▶ _Data_:
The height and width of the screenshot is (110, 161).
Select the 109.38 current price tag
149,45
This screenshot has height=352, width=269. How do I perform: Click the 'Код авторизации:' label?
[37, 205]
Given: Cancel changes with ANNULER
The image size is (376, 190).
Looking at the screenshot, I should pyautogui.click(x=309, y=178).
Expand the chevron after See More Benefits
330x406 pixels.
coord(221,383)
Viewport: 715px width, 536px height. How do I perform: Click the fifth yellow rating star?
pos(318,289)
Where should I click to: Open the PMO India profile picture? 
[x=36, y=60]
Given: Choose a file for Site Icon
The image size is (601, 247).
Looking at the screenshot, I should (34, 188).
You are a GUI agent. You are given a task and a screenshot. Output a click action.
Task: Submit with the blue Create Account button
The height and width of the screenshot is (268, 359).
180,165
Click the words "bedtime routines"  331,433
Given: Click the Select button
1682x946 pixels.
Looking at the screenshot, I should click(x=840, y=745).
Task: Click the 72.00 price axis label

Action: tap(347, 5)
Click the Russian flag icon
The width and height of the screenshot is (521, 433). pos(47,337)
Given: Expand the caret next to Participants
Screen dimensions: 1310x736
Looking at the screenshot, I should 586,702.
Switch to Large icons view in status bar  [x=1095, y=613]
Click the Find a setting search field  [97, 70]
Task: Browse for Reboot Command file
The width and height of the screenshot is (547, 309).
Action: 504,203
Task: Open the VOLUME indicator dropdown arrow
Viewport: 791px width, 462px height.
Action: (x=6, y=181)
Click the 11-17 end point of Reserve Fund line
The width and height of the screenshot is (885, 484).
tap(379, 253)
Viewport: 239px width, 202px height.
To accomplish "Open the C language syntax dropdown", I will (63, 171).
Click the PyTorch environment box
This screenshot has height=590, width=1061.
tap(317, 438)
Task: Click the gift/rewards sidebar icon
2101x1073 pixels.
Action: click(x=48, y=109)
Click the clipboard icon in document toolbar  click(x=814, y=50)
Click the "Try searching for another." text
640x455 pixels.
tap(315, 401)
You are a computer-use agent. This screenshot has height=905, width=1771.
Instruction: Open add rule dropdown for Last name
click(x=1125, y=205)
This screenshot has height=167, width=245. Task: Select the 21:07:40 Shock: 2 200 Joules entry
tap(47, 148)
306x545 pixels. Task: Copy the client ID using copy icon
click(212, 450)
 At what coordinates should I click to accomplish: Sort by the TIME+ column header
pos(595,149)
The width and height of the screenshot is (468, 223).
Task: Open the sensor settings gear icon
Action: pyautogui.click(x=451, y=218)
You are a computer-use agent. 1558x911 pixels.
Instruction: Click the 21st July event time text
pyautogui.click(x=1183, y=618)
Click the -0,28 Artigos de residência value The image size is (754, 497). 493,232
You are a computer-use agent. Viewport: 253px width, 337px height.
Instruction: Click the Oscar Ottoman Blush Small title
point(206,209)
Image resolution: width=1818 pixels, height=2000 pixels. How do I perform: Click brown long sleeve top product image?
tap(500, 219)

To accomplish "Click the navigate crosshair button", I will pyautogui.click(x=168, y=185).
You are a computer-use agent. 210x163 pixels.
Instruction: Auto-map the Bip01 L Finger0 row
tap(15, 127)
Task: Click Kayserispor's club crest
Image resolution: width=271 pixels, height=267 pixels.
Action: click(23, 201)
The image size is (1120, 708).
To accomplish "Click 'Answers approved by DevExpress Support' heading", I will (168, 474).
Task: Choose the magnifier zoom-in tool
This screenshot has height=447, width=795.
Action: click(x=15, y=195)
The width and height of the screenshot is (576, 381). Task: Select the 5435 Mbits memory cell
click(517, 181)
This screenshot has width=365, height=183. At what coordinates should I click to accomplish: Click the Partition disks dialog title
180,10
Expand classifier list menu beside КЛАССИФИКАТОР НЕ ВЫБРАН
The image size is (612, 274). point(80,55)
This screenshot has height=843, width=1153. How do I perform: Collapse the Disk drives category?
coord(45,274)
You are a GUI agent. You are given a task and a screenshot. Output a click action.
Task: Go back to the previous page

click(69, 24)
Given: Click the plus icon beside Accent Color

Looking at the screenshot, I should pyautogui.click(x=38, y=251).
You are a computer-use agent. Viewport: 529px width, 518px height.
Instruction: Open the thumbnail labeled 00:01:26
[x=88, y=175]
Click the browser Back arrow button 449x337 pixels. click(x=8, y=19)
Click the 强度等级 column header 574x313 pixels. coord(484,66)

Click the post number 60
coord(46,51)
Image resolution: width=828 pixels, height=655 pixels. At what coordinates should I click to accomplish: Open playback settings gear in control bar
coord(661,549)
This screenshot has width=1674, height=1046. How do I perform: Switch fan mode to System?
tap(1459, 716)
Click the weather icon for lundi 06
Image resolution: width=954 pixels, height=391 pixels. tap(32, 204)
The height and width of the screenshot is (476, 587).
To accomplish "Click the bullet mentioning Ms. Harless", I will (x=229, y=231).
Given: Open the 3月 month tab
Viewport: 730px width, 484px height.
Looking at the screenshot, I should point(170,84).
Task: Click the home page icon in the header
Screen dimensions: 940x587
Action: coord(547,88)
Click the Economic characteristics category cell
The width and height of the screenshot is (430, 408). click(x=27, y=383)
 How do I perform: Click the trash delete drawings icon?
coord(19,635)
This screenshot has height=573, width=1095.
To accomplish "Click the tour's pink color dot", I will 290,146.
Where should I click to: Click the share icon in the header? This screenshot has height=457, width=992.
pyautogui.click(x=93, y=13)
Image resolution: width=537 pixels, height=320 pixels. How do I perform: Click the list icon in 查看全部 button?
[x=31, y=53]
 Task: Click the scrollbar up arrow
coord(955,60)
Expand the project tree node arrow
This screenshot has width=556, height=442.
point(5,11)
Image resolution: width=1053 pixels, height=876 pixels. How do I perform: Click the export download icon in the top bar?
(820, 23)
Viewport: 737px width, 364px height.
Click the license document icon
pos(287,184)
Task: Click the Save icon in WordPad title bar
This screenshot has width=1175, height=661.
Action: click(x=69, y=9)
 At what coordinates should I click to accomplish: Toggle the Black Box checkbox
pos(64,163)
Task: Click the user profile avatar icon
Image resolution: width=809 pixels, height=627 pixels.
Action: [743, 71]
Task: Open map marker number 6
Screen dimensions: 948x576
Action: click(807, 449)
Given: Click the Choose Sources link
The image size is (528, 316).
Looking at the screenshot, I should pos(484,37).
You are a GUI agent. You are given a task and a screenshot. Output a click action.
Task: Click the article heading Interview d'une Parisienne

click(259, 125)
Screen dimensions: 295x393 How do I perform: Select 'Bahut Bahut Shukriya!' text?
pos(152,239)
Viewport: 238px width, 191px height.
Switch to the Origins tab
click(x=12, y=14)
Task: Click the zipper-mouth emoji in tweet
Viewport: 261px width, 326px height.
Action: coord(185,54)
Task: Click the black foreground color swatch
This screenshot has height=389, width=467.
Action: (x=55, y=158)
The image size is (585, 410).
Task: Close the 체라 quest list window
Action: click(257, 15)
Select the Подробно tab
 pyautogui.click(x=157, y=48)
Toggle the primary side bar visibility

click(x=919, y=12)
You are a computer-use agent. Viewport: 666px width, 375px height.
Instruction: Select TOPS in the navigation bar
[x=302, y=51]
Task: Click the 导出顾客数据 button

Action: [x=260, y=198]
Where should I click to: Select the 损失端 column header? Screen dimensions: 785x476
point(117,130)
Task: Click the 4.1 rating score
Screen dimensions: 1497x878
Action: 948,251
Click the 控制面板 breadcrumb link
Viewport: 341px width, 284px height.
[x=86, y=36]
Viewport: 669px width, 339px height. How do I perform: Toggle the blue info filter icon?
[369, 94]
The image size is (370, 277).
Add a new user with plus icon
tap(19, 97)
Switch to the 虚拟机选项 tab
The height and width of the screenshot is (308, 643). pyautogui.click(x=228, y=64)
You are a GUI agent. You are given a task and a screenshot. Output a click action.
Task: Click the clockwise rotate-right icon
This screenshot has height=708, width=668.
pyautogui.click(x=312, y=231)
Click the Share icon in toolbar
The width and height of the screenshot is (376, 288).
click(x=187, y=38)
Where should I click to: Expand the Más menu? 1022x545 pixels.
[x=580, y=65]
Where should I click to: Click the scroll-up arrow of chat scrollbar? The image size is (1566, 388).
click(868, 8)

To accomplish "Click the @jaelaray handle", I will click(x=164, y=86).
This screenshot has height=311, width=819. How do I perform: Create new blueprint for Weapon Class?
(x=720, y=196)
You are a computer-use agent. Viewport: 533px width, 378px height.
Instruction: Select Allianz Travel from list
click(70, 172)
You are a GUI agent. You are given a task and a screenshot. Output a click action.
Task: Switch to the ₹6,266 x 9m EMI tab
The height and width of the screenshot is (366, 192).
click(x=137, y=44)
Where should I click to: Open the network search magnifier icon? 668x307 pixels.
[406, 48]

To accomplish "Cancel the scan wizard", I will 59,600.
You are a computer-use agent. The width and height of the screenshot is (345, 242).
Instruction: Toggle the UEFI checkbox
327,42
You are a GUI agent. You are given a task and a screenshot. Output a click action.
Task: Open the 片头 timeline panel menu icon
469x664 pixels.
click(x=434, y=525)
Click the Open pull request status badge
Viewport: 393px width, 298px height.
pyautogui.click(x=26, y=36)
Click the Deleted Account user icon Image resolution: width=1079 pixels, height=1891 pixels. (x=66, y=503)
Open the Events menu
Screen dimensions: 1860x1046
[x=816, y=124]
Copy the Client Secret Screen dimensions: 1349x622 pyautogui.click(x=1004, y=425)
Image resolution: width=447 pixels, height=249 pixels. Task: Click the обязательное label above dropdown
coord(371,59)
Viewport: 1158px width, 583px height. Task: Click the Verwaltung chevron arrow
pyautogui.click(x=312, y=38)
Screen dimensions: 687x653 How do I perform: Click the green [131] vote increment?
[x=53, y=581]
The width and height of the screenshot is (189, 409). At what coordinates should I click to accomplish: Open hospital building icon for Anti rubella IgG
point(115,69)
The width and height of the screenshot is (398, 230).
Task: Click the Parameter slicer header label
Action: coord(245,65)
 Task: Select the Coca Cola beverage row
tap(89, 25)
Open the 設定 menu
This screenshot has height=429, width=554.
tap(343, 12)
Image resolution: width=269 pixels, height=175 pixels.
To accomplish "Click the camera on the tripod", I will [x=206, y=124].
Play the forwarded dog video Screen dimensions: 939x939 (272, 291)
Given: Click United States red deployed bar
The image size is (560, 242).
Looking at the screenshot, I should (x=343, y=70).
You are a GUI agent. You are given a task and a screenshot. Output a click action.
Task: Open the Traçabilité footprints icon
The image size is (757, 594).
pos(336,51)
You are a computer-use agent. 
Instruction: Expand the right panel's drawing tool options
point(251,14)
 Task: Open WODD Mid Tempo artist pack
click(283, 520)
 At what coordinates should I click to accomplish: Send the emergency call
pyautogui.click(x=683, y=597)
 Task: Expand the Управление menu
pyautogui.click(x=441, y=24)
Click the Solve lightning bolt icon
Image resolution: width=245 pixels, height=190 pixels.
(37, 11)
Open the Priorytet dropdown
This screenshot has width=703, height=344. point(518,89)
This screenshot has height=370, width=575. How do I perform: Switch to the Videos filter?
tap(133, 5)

▶ _Problem to work on_: Copy every line of the listing containing the string "computer".

▶ _Response to this exercise_:
You are a computer-use agent. This screenshot has height=905, width=1771.
You are a computer-use agent. 1558x911 pixels.
You are a computer-use agent. Viewport: 253px width, 337px height.
You are a computer-use agent. 210x163 pixels.
You are a computer-use agent. Viewport: 529px width, 518px height.
You are a computer-use agent. Viewport: 666px width, 375px height.
You are a computer-use agent. Viewport: 533px width, 378px height.
You are a computer-use agent. The width and height of the screenshot is (345, 242).
You are a computer-use agent. 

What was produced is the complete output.